En el asiento a la espalda de nosotros iba un niño con su madre. No recuerdo la edad, pero tenía esa molestosa energía de pendejo hiperkinético, y nos interrumpió. Parado en el asiento y sapeando hacia nosotros, le llegaba exactamente a la altura de la nuca a Cortázar. Seguramente impresionado por su porte, le golpea la espalda como quien golpea una puerta y le pregunta de sopetón:
–Qui est tu?
El grandulón se da vuelta y con una sonrisa le responde:
–Moi?… Je suis Julio.
En mi fuero interno me dije, pendejo de mierda. Giro la cabeza buscando la mirada de su madre para que le parara el carro. Ella solo mira al chiquillo y le sonríe a Cortázar. El niño me aguaba el encuentro.
Presencié algo así como el siguiente pimpón, en francés evidentemente:
-¿Qué haces tú?
-¿Yo?

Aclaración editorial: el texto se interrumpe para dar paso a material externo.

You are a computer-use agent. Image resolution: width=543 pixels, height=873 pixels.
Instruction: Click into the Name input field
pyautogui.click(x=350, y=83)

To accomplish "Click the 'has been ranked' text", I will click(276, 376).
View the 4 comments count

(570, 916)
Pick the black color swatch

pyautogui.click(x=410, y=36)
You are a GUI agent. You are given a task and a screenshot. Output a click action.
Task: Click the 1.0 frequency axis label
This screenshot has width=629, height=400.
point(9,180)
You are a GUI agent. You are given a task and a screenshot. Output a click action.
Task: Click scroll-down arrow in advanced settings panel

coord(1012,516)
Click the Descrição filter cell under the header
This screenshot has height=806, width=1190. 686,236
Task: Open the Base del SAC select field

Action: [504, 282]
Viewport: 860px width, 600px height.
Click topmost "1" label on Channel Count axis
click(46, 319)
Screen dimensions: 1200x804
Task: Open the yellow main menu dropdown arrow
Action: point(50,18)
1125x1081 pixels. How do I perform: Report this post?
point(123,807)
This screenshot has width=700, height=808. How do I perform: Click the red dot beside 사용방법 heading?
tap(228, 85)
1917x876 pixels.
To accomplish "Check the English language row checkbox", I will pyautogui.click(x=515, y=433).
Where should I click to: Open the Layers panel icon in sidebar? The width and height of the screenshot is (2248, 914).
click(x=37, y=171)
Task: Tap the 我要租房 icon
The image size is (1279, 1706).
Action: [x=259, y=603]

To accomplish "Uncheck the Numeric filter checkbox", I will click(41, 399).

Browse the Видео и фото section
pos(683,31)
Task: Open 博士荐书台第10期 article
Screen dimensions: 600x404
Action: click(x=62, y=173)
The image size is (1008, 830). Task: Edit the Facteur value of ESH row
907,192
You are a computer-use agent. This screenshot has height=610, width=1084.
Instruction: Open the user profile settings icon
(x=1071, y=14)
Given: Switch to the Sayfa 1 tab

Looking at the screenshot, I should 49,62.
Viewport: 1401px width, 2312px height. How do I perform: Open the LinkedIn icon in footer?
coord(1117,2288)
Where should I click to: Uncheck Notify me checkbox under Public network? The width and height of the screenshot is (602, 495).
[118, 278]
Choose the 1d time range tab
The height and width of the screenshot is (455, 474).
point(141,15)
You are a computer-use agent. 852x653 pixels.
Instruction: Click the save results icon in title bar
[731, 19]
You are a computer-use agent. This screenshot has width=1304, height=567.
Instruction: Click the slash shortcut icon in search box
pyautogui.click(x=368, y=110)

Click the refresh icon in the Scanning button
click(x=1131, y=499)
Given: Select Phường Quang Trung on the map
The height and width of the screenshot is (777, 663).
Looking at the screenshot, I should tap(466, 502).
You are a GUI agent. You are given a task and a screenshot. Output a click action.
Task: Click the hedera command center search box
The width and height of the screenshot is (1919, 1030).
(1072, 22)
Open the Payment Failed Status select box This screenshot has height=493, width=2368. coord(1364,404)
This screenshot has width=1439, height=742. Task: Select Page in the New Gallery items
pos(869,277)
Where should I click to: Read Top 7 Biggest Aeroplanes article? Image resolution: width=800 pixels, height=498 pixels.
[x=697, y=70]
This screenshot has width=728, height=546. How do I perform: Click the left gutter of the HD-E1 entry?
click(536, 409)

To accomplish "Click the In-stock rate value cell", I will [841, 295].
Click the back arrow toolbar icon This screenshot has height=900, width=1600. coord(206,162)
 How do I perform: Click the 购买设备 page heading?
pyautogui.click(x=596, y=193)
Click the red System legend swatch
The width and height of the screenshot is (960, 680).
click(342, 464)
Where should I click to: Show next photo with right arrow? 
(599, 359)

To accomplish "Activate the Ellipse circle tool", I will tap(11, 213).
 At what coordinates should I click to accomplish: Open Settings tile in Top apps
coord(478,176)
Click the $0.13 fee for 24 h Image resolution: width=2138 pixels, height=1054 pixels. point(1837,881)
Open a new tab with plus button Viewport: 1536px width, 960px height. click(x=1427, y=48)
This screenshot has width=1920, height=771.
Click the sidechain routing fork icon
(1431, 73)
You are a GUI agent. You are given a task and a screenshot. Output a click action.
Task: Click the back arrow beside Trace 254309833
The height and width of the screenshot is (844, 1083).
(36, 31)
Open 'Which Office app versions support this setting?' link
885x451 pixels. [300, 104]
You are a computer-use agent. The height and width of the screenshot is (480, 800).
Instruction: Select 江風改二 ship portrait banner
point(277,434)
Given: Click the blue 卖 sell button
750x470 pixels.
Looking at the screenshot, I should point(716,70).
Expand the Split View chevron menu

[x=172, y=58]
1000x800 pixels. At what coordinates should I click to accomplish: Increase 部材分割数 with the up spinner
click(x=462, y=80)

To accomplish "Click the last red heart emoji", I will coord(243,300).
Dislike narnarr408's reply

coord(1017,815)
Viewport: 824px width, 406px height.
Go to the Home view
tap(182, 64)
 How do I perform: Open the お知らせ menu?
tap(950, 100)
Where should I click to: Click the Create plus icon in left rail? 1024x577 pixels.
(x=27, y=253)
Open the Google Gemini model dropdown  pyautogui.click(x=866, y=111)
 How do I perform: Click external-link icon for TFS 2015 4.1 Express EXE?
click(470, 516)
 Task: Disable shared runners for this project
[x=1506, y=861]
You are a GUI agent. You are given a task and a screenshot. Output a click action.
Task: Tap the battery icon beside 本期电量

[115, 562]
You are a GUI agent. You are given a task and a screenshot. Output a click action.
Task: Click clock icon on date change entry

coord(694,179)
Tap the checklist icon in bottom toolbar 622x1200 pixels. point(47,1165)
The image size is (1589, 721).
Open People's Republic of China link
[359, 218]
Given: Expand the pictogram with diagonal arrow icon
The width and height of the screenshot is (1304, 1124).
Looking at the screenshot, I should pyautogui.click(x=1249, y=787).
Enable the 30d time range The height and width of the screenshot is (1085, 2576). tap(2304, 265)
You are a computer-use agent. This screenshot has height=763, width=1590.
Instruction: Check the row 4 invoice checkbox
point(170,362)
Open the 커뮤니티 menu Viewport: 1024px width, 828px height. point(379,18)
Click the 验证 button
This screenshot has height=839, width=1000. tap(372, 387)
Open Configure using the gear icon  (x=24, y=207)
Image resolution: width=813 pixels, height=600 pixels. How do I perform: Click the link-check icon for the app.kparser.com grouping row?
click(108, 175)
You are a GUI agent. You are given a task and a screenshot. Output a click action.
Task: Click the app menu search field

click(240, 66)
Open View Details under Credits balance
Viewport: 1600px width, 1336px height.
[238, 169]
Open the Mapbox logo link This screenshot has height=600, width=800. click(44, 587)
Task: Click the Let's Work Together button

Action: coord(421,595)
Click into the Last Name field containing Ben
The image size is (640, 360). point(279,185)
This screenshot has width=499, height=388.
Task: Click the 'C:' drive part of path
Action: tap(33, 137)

Yo soy escritor.
-¿Por qué?
-Porque me gusta escribir.
-¿Por qué?
-Porque aprendí a escribir.
A estas alturas de la entrevista, la madre, típica francesa de suburbio, se cubrió con recato la boca y se rió como una laucha de la patudez de su nene.
Se calmó mi emputecimiento por la interrupción del cabro de mierda por la sospecha, después la certeza, de que el niño me representaba, era yo. Hacía preguntas que habría hecho si me hubiese atrevido.
Coincidimos bajándonos con Julio Cortázar en la estación Chatelet. Como volviendo a la dimensión de la realidad real, los subterráneos de esta estación neurálgica tenían un tránsito normal de ciudadanos(as) grises volviendo a casa, un par de vietnamitas tocando violín, una diosa barroca que pasa soplada en patines.
Me despedí del escritor. Grabé en mi meollo, el “hasta siempre” que me dijo.